Friday, January 16, 2009

Pan Seared Steaks with Bordelaise Sauce

The better the steak, the less you have to do to improve its taste. Choose a USDA prime beef steak that has some marbling (a little fat running through the meat) to insure great flavor.

1 tablespoon olive oil
2 large shallots, minced (about 2 tablespoons)
1 cup red wine vinegar
1 cup dry red wine
1 cup beef broth
1 tablespoon beef demi-glace
2 tablespoons butter, chilled, cut into pieces
Salt and freshly ground pepper

2 tablespoons Worcestershire sauce
2 tablespoons chopped fresh thyme
2 medium garlic cloves, minced, about 1 teaspoon
2 tablespoons olive oil
2 tablespoons butter
4 (6 to 8-ounce) boneless strip steaks, ¾ to 1-inch thick
2 tablespoons chopped fresh parsley

For the sauce:
Heat the olive oil in a saucepan over medium high heat. Cook the shallots in the pan until soft, about 2 to 3 minutes. Pour in the vinegar and wine. Bring this mixture to a boil. Reduce heat to medium and simmer until the liquid reduces to about ½ cup, about 15 minutes. Add the beef broth. Simmer until the liquid reduces to 1 cup, about 5 minutes more. Stir in the demi-glace. Strain the sauce through a sieve over a small pot. Over low heat, whisk in the butter and season with salt and pepper. Keep the sauce warm.

Bring the steaks to room temperature and season with Worcestershire sauce, thyme and garlic. Season with pepper. Heat the remaining 2 tablespoons olive oil and 2 tablespoons butter in a large skillet, over high heat until the mixture begins to smoke. Place the steaks into the skillet. Cook until browned on one side, about 4 to 5 minutes. Turn and cook until browned, about 3 to 5 minutes more. Season with salt.

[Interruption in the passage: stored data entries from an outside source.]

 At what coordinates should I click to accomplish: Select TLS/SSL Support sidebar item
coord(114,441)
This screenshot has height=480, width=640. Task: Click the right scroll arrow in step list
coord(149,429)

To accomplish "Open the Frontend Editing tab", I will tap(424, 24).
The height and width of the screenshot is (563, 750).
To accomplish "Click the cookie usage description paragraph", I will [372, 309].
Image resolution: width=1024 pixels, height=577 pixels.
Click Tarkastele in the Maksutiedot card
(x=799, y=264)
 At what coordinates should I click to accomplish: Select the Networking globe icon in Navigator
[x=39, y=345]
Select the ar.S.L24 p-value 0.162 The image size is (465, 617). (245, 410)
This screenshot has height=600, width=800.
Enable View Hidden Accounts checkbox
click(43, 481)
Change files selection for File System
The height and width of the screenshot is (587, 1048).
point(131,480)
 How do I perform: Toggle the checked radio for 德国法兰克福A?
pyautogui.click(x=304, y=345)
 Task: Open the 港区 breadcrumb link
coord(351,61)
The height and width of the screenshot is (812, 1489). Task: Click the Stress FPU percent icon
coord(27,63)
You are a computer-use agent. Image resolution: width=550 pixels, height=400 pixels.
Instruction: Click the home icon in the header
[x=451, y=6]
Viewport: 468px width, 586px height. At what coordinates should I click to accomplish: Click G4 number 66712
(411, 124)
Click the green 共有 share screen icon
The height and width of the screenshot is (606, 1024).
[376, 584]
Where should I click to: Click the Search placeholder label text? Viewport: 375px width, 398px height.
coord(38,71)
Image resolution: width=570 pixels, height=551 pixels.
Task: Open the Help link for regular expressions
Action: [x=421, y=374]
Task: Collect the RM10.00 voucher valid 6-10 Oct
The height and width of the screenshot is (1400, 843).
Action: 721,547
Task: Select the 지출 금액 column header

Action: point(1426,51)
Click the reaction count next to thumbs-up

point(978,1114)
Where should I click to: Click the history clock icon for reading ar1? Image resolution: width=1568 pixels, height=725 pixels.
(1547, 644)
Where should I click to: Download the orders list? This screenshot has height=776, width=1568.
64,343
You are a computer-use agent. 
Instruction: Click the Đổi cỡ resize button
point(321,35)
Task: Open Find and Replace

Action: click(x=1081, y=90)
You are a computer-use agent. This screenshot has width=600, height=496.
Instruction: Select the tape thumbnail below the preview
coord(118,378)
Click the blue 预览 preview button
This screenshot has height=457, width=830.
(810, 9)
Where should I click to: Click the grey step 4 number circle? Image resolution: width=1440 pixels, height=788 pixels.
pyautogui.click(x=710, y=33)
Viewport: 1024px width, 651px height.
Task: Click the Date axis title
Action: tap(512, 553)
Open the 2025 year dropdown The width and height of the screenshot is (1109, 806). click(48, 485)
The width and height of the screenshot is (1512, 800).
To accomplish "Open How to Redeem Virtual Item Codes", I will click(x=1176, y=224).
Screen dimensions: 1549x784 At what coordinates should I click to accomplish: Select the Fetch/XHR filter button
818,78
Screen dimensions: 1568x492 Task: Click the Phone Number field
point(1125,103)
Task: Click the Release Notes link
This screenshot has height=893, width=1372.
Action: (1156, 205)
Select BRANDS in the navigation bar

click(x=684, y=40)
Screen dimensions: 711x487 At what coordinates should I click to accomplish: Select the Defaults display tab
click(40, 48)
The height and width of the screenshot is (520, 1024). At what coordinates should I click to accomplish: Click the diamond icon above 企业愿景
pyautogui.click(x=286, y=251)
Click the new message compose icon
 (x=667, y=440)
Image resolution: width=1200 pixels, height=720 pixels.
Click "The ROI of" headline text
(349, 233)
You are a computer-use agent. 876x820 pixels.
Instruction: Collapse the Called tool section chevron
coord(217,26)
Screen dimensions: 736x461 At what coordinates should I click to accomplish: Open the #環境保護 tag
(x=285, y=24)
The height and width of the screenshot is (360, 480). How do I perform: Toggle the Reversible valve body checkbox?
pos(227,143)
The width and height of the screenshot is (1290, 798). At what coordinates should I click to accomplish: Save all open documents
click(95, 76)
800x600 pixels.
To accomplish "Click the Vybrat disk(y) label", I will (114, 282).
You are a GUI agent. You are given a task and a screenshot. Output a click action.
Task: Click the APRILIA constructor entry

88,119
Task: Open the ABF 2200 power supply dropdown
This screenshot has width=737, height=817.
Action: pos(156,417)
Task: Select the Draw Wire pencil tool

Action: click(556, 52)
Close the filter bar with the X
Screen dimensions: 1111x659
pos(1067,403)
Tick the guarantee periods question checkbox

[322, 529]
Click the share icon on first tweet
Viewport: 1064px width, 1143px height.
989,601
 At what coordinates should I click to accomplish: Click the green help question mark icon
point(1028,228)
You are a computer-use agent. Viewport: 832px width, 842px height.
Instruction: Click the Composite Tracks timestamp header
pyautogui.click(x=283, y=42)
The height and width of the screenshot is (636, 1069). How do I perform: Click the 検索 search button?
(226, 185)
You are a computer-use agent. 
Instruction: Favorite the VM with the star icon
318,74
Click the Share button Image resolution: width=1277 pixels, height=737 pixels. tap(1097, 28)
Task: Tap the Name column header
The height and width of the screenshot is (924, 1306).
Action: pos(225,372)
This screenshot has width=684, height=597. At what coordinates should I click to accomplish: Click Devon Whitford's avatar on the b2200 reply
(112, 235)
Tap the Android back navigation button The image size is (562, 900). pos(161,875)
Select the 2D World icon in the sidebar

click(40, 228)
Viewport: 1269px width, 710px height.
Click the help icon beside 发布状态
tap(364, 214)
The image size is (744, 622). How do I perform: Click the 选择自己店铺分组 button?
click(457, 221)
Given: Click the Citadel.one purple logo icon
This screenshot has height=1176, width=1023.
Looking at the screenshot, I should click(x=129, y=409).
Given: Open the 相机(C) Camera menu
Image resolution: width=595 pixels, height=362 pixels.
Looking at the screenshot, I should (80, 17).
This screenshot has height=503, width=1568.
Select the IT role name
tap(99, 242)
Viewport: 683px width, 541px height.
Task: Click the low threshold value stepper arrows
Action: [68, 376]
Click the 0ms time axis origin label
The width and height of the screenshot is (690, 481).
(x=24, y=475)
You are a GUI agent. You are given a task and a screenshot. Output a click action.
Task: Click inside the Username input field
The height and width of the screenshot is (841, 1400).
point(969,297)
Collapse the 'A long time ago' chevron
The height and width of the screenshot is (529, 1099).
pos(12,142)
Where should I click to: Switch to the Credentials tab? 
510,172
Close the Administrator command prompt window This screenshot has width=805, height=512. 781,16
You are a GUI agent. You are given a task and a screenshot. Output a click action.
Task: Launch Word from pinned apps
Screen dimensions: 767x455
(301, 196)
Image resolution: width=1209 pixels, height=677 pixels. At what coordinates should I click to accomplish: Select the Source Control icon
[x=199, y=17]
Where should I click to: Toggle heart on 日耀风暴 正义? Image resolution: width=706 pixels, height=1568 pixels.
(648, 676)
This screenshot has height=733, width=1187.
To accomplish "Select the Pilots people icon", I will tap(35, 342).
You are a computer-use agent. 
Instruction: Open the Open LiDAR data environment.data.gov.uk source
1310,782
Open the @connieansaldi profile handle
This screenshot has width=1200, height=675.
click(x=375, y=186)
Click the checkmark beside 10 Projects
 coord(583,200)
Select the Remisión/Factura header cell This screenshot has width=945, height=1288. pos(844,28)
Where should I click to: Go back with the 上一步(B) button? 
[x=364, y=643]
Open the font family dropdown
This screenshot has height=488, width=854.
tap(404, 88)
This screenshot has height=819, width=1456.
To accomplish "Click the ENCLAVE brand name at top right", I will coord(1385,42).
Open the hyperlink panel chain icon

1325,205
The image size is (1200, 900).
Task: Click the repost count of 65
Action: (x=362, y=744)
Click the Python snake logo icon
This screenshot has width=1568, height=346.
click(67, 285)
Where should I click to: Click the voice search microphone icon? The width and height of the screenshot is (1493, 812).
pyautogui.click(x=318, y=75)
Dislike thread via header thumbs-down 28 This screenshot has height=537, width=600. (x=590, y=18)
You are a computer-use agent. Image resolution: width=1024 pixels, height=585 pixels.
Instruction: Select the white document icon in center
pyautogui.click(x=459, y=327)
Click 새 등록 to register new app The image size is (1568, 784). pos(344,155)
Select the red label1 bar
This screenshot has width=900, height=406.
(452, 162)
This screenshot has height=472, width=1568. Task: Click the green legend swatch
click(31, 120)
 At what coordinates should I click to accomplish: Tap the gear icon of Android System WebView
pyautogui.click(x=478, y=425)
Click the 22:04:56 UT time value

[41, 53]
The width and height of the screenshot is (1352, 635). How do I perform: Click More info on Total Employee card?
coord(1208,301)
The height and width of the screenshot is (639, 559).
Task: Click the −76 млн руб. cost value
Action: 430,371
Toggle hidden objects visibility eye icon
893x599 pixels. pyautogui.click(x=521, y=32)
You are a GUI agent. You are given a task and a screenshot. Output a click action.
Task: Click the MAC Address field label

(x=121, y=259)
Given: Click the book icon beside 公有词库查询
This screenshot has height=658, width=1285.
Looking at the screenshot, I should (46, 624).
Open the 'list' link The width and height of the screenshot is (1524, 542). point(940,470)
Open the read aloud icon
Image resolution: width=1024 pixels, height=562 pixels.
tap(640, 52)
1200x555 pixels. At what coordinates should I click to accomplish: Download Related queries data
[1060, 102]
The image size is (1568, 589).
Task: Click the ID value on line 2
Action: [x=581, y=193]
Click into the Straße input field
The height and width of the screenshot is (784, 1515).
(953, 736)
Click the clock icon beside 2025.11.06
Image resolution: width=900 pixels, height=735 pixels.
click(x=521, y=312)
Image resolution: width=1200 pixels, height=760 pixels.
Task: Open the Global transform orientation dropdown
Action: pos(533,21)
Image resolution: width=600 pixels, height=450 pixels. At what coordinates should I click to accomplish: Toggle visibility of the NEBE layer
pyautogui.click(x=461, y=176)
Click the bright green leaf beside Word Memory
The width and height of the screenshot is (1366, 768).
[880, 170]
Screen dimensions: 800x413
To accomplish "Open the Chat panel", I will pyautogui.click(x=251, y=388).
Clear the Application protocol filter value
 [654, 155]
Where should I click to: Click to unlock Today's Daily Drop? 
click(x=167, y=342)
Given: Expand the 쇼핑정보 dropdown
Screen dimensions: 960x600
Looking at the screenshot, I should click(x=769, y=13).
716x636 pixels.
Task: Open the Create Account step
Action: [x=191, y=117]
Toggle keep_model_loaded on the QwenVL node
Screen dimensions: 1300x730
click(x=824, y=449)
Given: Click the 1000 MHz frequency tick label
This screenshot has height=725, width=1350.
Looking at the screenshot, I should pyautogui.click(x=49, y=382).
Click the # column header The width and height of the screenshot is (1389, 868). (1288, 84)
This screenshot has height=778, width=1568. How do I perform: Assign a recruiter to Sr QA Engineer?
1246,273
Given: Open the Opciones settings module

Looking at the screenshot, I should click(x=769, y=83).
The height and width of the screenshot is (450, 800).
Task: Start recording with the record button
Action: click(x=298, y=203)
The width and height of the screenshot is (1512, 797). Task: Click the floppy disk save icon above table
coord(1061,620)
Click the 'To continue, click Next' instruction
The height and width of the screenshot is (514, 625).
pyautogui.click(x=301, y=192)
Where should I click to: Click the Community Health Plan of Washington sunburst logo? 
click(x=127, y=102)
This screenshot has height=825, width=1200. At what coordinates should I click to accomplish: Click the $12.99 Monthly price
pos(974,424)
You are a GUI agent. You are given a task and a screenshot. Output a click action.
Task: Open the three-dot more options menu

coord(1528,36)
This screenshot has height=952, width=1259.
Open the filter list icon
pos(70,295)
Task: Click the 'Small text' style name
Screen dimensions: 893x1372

Serve the steaks with a drizzle of sauce and garnish with fresh parsley.

Servings: 4 to 6
Preparation Time: 20 to 30 minutes for sauce
Cook Time: 6 to 10 minutes for the steak, depending on the thickness

Sources and Substitutions
Bordelaise sauce is traditionally prepared with a brown stock, which begins by browning marrow bones in a skillet, adding stock, and reducing (for hours!) to produce a rich, dark flavorful liquid. A spoonful of demi glace can simulate the same rich results, with much less effort. Demi-glace is available in beef, veal, chicken and even veggie essences. You can find demi-glace in specialty markets and on-line at Williams-Sonoma.